Psychiatrist Philip Muskin is quarantined at home in New York City because he’s been feeling a little under the weather and doesn’t want to expose anyone to whatever he has. But he continues to see his patients the only way he can: over the phone.
“I’ve been a psychiatrist for more than 40 years; I have never FaceTimed a patient in my entire career,” says Muskin, who works at Columbia University Medical Center, treating outpatients in his clinical practice, as well as people who have been hospitalized. Normally, he says he walks patients to the door, shakes their hand or touches their arm or shoulder to reassure them. “Now I’m not doing that, and that’s weird to me. So it’s a whole new, very unpleasant world.”

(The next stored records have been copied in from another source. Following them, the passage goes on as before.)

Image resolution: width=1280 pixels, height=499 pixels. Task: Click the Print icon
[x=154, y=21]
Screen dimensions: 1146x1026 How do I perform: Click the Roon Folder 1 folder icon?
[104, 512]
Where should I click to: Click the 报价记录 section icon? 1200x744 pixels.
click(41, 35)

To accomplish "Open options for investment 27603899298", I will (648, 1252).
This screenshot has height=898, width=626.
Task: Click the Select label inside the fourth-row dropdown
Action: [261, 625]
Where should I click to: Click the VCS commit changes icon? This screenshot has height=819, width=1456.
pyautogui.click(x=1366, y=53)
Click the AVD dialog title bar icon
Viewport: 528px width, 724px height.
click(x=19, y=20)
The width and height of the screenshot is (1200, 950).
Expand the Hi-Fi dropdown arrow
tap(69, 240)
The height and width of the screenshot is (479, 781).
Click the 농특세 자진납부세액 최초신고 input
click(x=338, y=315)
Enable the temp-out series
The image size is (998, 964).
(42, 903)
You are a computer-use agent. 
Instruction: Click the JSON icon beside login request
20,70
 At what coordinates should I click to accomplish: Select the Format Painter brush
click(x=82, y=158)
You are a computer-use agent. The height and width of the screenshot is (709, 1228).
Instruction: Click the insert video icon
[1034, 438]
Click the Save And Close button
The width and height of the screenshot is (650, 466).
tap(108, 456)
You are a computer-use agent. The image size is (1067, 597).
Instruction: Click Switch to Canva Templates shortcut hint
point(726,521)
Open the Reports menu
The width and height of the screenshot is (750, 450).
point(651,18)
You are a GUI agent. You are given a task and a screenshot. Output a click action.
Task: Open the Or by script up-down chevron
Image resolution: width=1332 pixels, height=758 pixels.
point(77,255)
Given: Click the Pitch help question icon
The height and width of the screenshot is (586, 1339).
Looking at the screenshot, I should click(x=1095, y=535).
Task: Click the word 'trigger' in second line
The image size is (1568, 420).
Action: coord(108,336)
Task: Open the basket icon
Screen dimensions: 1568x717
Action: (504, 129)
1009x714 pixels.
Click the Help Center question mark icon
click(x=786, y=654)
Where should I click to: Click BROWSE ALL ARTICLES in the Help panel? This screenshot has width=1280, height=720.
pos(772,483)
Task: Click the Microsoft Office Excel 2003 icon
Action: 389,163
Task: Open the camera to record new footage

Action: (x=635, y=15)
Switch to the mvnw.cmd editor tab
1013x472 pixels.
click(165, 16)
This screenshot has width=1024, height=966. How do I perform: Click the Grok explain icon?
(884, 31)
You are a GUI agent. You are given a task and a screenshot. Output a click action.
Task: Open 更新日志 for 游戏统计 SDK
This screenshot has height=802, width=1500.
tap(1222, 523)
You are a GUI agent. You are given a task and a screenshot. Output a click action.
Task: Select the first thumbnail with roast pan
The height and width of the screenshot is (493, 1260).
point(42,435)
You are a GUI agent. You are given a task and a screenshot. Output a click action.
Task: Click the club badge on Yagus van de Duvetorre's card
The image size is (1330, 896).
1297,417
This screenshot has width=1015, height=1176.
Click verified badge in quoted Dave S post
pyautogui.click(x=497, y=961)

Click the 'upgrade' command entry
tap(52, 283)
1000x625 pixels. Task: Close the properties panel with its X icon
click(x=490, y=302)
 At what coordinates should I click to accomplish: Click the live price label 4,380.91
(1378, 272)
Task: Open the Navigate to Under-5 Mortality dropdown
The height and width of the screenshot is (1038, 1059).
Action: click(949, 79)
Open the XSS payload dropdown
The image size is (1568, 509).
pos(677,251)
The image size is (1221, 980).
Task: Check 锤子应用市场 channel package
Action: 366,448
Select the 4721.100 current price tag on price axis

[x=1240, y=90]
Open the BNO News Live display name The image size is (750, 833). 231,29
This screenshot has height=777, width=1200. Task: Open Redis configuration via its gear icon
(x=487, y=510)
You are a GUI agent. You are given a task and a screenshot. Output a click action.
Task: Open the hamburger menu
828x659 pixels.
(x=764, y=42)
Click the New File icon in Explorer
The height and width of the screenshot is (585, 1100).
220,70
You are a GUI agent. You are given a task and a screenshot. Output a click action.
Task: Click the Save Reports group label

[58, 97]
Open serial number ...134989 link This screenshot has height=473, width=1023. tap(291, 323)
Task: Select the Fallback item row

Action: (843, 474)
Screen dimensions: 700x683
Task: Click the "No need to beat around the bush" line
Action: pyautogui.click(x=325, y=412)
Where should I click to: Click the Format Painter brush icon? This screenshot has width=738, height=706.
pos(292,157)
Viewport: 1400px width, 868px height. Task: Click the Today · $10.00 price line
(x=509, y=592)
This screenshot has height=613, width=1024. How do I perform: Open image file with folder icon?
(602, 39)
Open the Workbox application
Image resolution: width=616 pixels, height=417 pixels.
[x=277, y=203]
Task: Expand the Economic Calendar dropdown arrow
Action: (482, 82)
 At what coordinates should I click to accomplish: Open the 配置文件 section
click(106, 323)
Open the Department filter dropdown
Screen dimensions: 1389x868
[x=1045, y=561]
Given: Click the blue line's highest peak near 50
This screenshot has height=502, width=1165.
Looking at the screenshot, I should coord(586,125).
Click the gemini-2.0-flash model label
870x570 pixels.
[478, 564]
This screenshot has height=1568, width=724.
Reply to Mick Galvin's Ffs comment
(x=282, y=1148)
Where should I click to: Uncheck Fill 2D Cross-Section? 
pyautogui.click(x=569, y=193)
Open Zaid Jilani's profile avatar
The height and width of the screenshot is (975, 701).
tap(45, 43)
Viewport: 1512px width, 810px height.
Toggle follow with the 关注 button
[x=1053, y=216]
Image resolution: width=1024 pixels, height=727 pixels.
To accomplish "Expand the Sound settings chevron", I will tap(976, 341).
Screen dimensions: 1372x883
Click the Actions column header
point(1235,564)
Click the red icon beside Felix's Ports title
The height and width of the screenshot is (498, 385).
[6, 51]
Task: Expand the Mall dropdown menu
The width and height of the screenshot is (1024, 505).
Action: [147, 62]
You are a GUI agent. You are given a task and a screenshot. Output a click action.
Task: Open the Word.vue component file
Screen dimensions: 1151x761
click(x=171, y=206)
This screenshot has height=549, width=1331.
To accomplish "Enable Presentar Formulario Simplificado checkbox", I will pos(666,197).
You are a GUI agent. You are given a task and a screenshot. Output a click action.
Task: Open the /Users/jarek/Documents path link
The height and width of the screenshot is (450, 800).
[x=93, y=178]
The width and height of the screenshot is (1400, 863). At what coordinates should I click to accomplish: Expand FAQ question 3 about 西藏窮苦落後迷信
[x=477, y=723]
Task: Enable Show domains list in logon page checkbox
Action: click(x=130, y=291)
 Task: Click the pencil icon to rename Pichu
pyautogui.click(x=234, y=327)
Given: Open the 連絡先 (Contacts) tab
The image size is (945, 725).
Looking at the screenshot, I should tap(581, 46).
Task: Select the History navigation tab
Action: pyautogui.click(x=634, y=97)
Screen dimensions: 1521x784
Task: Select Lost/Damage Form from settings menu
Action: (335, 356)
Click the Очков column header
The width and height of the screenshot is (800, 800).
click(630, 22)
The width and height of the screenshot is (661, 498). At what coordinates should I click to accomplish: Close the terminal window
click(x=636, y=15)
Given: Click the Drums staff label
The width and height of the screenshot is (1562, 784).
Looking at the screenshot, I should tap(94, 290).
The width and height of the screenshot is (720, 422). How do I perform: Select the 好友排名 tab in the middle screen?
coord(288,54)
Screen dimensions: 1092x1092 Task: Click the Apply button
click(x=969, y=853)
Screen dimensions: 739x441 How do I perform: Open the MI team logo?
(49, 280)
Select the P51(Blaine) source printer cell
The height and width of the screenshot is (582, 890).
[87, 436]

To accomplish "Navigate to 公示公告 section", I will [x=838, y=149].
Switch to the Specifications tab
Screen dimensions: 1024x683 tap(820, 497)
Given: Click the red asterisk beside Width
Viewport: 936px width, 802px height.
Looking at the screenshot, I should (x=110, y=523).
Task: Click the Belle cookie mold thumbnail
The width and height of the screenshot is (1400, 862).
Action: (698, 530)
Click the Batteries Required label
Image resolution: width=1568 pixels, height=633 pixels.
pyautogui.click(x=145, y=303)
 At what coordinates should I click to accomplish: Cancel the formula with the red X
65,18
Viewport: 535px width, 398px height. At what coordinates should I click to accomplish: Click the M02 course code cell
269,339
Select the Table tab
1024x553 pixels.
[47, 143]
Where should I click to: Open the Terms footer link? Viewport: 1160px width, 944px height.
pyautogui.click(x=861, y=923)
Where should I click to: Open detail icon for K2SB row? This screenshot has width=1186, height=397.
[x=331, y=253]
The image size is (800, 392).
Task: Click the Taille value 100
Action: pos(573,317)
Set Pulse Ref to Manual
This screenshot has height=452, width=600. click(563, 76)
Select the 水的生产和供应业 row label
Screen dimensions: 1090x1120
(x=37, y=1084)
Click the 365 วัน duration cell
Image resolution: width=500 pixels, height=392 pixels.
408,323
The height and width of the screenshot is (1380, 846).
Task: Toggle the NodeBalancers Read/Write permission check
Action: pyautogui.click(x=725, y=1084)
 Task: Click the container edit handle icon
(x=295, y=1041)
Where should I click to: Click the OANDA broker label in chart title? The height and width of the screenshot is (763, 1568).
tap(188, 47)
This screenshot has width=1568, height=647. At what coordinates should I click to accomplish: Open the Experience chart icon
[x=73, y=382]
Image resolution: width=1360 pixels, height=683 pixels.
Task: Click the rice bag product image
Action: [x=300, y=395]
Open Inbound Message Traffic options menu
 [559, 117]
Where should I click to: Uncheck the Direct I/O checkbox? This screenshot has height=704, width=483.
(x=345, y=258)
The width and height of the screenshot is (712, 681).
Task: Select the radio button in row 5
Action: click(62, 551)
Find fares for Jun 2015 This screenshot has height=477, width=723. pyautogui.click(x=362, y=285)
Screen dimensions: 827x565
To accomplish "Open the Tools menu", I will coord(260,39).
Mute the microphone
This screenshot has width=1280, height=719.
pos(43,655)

The pandemic has already robbed many of his patients of their livelihood, or at least their sense of safety. People literally feel trapped, he says.
That, in turn, is leading to a spike in anxiety, depression and addiction — not just among Muskin’s patients, but across the U.S. To try to address those needs, physicians of all kinds are adopting the techniques and technology of telemedicine, which had been only slowly gaining wide acceptance — until the pandemic forced everyone to isolate themselves, mostly at home. The recent demand for telecounseling, as well as for other types of online medical visits, is causing backlogs of care for many providers who offer it.
There are now also even fewer in-person treatment options for some of the most acutely mentally ill in New York, Muskin says; the psychiatric wards at Columbia, where Muskin normally works, have all been converted to beds for COVID-19 patients.
“That means,” he says, “we have no place to send patients who need admission.”